Weak radio ad sales is a big reason Viacom is in a slump, in part because President Mel Karmazin failed to deliver on promises of a turnaround in his Infinity radio division.

Don't expect an exciting upfront sales market to translate into a stock rally. Big upfront numbers don't always translate into strong full-year growth. Sanford Bernstein media analyst Tom Wolzien notes that, while the Big Three broadcast networks booked 13%-21% growth in orders during last year's upfront, full-year ad sales were up only 1%. The upfront was overwhelmed by weak ratings, canceled shows, and a slumped scatter market. "Obviously," he says, "there's a disconnect between the upfront and actual results."

Blame Disney

Although Roberts emphasizes that the hostile-takeover attempt on Disney is dead and "we're moving on," investors won't move on as quickly. Many were angered by the bid because they thought Comcast was overreaching into businesses outside its traditional domain: movies and theme parks.

And by making a play for Disney's content, Comcast spooked investors into believing that Roberts and his crew fear that the distribution business is a loser over the long term. (Remember, that's why America Online acquired Time Warner.) Roberts denies that theory, but lingering suspicion plagues the stock.

Finally, investors were annoyed that, even though Roberts believes that his stock is so cheap, he was still willing to give so much of it to Disney shareholders. To many investors, Comcast's owning Disney's crown jewels, its TV networks, wasn't worth the dilution.

Blame Adelphia

Investors worry that one of cable's leading players will overpay in the upcoming auction for Adelphia Communications. Big clusters like Los Angeles, Cleveland, and South Florida don't come on the market very often, and deal fever can cause folks to pay too much. (Even the conservative Cox Communications paid a huge $5,000 per subscriber for one system during the dotcom boom.)

Adelphia's own Chapter 11 investment bankers peg its 5.1 million subscribers at about $3,300 each, or a total of $17 billion. Analysts see an auction easily pushing that to $3,900 per subscriber, or $20 billion. And, although Adelphia's new management is working to upgrade the systems while still in bankruptcy protection, whoever buys it will doubtless have to start a new cycle of capital spending to get it up to its standards.

The problem is that even ailing Charter Communications is dangling the idea that it may bid. Comcast and Time Warner are openly interested. Cox Communications CEO Robbins is trying to keep speculation from poisoning his stock price by declaring in no uncertain terms—publicly—that he's out of the hunt as long as Adelphia is being sold in one piece, as management intends.

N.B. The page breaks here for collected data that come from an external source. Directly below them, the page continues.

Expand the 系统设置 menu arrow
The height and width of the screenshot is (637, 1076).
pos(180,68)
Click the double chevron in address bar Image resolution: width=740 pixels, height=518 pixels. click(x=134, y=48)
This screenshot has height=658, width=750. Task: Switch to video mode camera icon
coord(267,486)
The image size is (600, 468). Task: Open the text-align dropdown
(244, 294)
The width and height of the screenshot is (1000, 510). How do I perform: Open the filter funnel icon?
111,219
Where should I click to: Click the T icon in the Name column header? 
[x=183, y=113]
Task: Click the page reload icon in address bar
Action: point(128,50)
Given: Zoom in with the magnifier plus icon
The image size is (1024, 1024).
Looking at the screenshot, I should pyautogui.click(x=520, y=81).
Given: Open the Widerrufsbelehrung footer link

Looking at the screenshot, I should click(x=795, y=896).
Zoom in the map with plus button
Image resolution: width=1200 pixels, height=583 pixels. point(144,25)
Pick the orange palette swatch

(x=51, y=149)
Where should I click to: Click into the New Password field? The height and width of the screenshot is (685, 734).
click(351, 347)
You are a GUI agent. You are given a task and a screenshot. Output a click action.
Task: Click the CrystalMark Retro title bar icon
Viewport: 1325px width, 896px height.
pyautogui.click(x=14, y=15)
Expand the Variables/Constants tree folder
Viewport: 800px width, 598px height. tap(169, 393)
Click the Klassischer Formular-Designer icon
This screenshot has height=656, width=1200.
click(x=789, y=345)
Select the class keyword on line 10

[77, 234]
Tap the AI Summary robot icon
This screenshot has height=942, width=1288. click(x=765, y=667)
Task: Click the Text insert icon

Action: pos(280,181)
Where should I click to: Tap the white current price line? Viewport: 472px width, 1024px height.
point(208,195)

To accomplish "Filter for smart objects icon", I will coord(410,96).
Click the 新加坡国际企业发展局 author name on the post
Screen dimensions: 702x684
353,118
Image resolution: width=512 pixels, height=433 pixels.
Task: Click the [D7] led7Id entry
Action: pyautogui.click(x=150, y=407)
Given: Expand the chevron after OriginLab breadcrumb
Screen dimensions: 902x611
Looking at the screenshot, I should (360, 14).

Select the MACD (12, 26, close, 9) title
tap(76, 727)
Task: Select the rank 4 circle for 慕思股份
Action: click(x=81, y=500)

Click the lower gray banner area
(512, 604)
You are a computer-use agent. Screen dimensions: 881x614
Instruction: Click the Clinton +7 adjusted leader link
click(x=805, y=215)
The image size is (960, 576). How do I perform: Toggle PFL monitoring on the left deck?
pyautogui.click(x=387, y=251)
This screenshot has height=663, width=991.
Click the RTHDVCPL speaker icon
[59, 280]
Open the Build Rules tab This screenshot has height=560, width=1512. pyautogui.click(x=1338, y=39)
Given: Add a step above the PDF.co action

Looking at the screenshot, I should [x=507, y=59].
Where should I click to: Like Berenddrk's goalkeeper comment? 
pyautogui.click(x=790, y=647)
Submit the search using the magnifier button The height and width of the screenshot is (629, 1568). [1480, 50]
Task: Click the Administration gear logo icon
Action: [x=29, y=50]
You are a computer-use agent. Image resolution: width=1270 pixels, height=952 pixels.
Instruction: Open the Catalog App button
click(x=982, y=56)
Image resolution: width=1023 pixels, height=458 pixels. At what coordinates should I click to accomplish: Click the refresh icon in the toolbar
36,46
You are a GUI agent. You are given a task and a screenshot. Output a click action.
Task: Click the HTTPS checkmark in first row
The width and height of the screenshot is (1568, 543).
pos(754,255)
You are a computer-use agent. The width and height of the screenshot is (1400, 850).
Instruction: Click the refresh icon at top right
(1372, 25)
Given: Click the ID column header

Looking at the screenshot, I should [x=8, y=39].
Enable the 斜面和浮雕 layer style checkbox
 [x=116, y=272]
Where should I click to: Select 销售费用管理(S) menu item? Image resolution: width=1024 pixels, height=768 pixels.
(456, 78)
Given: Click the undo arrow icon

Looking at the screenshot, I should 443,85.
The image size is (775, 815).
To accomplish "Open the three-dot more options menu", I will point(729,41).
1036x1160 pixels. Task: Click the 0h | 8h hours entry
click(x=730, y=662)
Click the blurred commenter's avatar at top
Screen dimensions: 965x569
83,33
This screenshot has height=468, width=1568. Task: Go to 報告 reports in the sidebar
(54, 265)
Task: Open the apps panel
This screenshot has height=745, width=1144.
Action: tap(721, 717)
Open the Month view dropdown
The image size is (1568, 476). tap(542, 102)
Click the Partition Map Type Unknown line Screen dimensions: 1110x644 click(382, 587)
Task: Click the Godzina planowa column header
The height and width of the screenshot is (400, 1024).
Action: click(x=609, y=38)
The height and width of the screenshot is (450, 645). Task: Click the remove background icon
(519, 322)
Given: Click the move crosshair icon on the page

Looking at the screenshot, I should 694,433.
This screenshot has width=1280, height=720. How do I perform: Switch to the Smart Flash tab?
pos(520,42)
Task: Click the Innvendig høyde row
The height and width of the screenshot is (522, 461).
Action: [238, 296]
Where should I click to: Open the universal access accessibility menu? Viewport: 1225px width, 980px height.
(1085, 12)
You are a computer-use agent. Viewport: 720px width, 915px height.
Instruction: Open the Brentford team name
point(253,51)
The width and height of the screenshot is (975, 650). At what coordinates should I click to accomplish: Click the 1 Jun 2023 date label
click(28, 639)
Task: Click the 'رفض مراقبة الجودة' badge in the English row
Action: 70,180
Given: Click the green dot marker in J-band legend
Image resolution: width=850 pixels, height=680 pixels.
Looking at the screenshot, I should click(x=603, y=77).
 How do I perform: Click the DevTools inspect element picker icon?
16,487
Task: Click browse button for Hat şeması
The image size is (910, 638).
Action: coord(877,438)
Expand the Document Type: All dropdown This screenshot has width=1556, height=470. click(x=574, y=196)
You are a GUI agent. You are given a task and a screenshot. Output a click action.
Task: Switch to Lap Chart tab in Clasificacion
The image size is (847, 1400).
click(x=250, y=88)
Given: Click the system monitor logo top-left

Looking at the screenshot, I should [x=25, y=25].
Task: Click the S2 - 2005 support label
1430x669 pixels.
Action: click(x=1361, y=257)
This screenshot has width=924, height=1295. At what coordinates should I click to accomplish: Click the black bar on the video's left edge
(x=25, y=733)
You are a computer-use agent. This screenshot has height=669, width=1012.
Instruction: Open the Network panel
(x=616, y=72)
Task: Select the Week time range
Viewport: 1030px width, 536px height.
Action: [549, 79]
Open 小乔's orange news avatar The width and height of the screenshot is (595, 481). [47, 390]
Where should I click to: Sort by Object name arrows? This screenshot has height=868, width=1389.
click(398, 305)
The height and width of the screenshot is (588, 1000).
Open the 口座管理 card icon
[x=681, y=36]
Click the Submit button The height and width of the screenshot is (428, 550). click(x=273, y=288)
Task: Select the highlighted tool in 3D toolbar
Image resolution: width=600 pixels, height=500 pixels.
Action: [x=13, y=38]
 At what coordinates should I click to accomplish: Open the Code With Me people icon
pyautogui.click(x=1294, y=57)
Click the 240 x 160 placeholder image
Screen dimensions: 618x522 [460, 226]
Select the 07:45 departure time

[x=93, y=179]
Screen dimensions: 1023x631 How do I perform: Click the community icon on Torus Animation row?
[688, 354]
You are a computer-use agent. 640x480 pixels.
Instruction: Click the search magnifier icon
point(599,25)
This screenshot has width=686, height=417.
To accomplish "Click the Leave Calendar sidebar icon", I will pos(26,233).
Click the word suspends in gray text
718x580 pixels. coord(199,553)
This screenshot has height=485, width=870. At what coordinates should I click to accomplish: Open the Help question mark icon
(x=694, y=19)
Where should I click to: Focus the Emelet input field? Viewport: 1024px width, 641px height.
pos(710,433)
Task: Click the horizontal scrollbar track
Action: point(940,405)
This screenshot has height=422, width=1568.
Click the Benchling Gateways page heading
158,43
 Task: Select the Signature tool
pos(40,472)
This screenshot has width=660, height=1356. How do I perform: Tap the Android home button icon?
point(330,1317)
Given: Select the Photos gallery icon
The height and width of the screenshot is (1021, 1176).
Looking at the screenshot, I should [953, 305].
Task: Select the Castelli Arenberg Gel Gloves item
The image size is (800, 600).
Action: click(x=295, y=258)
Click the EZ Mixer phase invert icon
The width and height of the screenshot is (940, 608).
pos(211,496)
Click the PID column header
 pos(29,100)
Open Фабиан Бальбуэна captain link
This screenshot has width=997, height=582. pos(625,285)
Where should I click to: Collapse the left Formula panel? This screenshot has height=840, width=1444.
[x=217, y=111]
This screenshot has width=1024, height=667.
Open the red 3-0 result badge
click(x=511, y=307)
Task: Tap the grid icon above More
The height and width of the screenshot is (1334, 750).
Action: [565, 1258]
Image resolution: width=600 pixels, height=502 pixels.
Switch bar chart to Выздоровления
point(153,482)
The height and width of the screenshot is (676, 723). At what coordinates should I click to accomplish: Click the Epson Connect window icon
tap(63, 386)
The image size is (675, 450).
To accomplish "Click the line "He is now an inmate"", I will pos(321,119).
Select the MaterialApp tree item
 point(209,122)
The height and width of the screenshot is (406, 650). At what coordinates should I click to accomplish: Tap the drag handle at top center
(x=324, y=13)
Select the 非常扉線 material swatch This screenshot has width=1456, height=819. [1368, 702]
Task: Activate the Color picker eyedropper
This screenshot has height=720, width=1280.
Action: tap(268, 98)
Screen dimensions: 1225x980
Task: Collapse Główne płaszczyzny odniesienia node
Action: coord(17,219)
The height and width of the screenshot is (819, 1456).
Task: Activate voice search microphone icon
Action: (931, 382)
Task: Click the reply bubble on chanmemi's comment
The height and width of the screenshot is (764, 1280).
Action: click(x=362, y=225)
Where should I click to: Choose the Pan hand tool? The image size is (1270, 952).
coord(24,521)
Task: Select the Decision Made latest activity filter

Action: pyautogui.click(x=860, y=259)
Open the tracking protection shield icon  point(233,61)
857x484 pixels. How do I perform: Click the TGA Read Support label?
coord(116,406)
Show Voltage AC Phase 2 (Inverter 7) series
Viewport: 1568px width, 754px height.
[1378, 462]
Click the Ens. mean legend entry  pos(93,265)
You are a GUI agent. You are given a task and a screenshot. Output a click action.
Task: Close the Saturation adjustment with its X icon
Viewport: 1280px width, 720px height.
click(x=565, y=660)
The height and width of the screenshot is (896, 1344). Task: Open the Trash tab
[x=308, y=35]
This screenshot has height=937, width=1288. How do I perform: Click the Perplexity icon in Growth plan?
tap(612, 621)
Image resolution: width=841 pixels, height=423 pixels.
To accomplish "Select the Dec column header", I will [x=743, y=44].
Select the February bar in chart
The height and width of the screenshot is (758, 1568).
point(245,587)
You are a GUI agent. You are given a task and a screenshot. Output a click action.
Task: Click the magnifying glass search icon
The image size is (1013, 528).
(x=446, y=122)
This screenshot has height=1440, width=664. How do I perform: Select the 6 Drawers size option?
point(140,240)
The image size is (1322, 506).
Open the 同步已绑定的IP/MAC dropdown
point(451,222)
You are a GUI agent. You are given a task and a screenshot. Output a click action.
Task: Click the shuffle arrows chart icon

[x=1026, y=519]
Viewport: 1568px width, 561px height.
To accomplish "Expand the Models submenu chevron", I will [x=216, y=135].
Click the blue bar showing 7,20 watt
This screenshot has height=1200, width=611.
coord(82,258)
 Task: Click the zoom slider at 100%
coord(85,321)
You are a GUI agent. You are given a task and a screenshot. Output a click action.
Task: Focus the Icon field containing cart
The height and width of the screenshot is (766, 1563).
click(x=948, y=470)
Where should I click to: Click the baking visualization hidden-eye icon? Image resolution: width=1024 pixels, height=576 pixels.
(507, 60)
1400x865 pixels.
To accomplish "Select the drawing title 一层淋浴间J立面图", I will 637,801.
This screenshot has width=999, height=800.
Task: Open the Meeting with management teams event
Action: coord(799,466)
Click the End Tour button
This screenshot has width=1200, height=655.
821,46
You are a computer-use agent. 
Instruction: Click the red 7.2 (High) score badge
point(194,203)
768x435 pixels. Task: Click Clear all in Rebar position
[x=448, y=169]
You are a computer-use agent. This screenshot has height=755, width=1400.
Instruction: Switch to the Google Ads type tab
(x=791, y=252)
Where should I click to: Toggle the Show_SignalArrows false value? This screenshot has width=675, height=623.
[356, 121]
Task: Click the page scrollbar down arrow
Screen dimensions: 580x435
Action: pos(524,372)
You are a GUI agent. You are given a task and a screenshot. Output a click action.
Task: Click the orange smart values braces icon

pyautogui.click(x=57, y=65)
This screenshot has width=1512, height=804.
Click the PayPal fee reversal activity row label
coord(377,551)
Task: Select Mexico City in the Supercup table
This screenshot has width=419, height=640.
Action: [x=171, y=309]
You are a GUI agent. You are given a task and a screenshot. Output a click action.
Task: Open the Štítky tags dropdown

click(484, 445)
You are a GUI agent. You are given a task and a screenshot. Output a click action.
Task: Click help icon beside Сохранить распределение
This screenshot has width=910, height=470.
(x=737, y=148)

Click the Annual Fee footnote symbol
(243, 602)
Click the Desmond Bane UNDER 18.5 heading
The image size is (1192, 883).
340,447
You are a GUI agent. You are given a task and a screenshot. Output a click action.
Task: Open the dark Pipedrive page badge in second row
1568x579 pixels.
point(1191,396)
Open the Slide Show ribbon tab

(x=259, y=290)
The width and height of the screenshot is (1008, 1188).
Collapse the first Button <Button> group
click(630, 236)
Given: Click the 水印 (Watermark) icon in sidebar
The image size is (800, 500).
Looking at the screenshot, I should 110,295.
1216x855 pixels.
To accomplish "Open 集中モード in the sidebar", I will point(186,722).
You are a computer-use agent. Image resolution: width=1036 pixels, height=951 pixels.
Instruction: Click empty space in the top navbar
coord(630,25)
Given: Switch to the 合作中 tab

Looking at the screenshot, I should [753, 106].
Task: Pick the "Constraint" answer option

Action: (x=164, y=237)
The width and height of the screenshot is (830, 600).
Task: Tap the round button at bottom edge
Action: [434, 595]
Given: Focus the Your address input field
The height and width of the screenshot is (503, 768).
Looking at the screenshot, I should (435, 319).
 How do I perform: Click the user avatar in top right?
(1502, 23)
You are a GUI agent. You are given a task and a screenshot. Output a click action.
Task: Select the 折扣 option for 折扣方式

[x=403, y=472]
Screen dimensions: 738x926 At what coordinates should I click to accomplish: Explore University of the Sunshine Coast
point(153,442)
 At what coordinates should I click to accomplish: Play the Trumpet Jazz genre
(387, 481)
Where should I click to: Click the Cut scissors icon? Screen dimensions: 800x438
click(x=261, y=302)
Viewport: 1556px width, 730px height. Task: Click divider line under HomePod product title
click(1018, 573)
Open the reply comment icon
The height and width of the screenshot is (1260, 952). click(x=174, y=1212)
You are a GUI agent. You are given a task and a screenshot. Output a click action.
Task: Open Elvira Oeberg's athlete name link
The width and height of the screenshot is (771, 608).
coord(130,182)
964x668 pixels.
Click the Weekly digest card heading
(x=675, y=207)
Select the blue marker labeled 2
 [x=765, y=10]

Still, Robbins lamented that, at last week's National Show, he was privately asked "at least a dozen times" whether he was actually secretly plotting an Adelphia bid.

Blame Rupert

Rupert Murdoch plans to steal customers from cable with his DirecTV DBS service, but EchoStar is just as vulnerable.

As News Corp. flexes its marketing, programming, and political muscles against both, it's crimping the shares of cable and EchoStar. So far, EchoStar continues to briskly add customers, but doing so is getting more expensive.

EchoStar posted a 26% jump in subscriber-acquisition cost, which covers advertising, sales commissions, and satellite receivers. In the satellite business, these are considered huge investments that can be lost overnight if a customer suddenly switches. Despite EchoStar chief Charlie Ergen's previous promises to reduce such costs, investors think he'll have to spend big to win more subscribers.

For Ergen and his counterparts in the media business, managing expectations is the new priority. But don't expect the blame game to end any time soon.